Confiance, subordination et télétravail : l’enjeu du temps et de l’espace de travail (4/4).

Comme nous l’avons vu, mettre le pied dans l’entreprise, c’est se mettre sous le pouvoir d’un autre, quelle que soit sa position dans l’entreprise (à l’exception de quelques dirigeants qui ont un statut particulier) : l’enjeu du temps que chacun passe dans l’entreprise prend alors une couleur.

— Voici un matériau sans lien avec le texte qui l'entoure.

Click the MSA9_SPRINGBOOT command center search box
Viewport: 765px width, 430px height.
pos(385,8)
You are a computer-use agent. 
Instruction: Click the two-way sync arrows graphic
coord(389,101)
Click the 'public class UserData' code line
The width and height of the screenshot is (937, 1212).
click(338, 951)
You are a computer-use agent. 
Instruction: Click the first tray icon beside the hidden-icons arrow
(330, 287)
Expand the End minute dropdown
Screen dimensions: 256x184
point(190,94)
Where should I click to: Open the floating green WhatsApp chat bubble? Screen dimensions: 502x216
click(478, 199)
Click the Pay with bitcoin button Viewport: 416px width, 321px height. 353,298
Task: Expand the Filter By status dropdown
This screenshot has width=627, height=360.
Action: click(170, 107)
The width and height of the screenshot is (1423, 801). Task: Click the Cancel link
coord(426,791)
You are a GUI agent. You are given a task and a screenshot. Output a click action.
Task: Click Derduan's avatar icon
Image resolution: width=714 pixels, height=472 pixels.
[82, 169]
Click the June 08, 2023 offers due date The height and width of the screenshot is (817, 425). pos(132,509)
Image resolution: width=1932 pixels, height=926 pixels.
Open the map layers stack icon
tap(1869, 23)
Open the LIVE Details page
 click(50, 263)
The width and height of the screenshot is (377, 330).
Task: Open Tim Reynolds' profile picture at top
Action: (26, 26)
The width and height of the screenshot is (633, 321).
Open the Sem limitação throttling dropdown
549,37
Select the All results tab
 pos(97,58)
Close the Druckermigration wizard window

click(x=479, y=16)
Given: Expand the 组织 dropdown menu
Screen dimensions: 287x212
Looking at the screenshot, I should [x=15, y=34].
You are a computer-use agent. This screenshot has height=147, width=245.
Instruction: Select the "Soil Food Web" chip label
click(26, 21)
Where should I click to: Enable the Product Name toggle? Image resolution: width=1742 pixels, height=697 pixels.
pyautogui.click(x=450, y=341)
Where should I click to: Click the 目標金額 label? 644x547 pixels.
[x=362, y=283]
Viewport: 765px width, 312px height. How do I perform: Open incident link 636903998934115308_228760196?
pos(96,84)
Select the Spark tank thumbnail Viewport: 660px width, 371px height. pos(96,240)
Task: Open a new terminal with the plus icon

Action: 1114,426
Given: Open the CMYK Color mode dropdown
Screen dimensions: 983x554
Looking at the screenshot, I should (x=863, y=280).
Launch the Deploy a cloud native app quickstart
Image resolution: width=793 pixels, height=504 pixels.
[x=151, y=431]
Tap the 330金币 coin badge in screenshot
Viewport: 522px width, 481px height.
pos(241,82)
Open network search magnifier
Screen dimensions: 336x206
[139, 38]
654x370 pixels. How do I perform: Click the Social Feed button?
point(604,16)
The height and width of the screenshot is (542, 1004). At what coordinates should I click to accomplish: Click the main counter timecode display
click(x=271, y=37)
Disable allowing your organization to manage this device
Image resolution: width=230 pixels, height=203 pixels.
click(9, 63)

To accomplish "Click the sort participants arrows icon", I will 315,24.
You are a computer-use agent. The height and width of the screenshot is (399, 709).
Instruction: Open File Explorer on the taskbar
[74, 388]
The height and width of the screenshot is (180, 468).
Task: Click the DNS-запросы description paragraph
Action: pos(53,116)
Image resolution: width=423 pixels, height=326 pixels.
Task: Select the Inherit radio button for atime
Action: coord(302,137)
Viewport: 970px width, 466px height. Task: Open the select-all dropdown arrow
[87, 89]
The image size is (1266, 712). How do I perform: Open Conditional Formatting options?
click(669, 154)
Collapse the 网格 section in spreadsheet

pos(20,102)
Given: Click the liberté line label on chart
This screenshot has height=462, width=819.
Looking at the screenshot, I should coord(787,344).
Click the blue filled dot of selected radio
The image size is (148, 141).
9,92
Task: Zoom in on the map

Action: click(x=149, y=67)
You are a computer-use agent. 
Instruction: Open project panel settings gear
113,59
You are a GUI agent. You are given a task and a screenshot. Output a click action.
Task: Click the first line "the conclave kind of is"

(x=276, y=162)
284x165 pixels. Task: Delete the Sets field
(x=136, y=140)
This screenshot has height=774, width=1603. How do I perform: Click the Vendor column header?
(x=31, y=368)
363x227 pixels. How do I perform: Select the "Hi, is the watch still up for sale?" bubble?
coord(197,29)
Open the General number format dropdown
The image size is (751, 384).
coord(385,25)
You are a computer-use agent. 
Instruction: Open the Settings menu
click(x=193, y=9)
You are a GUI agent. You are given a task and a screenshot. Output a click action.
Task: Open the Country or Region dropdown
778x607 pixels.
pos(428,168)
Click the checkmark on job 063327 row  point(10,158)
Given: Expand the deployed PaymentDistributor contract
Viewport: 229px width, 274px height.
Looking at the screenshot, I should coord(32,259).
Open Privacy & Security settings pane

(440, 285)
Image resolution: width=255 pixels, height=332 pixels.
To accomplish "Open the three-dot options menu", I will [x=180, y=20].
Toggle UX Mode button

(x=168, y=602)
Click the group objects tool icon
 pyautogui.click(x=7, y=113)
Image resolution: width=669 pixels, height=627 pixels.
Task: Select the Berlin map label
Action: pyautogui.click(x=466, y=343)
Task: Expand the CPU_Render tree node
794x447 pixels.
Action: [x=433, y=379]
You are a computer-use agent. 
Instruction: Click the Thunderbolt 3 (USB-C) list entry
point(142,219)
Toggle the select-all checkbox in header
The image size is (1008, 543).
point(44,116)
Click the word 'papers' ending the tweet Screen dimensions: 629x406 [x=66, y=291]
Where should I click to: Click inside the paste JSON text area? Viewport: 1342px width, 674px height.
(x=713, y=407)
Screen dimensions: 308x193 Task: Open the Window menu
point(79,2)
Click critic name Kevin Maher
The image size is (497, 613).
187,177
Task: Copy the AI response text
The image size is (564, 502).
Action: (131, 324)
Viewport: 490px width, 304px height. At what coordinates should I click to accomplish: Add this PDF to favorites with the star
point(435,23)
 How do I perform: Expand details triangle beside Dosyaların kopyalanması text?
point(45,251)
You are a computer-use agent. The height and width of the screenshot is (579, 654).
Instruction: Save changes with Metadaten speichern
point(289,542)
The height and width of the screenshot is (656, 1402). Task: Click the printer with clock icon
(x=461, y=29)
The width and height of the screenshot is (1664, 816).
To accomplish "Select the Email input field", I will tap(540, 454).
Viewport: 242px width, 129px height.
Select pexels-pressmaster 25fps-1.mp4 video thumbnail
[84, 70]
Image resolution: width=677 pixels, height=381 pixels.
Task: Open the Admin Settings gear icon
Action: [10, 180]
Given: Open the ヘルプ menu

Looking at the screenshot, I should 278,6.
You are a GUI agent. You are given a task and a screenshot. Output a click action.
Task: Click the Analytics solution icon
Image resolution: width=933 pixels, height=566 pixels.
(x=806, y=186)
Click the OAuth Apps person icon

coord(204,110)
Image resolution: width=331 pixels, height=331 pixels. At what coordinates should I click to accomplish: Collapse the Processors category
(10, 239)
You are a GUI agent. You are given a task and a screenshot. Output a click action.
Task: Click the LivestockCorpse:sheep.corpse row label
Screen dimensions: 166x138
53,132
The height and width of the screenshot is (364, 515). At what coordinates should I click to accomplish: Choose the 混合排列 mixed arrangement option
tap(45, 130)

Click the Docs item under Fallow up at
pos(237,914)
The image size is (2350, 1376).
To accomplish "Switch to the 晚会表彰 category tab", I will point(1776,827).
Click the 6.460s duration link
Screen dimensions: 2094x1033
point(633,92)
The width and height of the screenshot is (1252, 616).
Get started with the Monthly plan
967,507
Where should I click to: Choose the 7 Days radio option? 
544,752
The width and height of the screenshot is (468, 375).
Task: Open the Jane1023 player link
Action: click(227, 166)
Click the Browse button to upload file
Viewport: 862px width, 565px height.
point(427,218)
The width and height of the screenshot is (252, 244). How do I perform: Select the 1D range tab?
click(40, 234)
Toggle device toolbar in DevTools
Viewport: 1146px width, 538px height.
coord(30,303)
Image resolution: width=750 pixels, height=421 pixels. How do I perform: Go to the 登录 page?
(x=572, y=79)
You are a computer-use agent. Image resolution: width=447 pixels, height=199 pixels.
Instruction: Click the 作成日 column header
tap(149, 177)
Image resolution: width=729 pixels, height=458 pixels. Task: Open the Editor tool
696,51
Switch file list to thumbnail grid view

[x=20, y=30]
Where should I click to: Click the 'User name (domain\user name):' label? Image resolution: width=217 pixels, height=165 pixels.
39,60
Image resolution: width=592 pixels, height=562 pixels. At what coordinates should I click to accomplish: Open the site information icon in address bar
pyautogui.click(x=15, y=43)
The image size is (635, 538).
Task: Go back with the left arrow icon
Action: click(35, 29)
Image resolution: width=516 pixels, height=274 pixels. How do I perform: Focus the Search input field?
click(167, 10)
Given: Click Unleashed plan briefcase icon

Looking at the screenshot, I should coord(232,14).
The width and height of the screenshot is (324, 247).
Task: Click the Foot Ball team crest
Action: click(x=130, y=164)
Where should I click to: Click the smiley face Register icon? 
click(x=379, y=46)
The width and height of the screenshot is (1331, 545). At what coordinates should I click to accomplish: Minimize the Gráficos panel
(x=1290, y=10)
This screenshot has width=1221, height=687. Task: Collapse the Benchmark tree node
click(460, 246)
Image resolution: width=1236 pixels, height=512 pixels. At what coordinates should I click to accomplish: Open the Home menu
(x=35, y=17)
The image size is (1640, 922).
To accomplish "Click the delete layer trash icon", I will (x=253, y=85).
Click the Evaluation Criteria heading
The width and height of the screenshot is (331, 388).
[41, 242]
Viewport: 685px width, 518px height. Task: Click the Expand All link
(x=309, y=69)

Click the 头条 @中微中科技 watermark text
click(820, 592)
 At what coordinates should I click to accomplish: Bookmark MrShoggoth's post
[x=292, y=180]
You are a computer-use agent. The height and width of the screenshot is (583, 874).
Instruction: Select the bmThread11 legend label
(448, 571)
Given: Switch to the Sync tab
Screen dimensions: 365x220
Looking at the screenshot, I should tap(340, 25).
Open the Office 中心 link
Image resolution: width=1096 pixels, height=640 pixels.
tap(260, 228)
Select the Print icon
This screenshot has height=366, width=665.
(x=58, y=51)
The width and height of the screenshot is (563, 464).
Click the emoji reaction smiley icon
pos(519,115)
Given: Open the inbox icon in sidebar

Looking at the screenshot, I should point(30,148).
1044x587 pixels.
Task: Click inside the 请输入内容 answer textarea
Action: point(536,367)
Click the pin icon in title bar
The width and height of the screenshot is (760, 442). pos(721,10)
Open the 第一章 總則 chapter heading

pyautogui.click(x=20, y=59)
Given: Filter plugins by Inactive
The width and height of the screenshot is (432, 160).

Combien de temps sommes-nous prêts à octroyer à notre employeur ?

C’est un des plus gros enjeux des luttes syndicales depuis plus de 100 ans : réduire le temps de domination de l’employeur sur nos vies : réduction du temps de travail, temps de récupération, temps de congés payés, temps de repos en cas de maladie, temps pour les enfants en bas âge…

Les enjeux du temps de travail sont toujours d’actualité, et l’avenir nous dira qui sera le plus ringard : les syndicats de salariés comme l’UFICT-CGT  qui proposent les 4 jours par semaine ou les syndicats patronaux qui voudraient faire sauter les 35 h…

Que vient faire le télétravail dans tout ça ?

Le télétravail oblige donc les employeurs à revoir deux éléments fondamentaux du travail actuel :

  • Le lieu de travail
  • Le temps de travail

Le lieu de travail :

Sur le lieu de travail, le salarié se soumet, mais l’employeur a des devoirs : il doit fournir des locaux adaptés, du matériel de travail, un certain niveau de sécurité, d’hygiène, assumer les conséquences d’un accident de travail… le télétravail pose donc la question de ce transfert à domicile de ces devoirs. Or, la direction de ST ne semble pas du tout prête à faire face à ceux-ci, notamment en termes de fourniture de matériel, de frais et de suivi en cas d’accident du travail.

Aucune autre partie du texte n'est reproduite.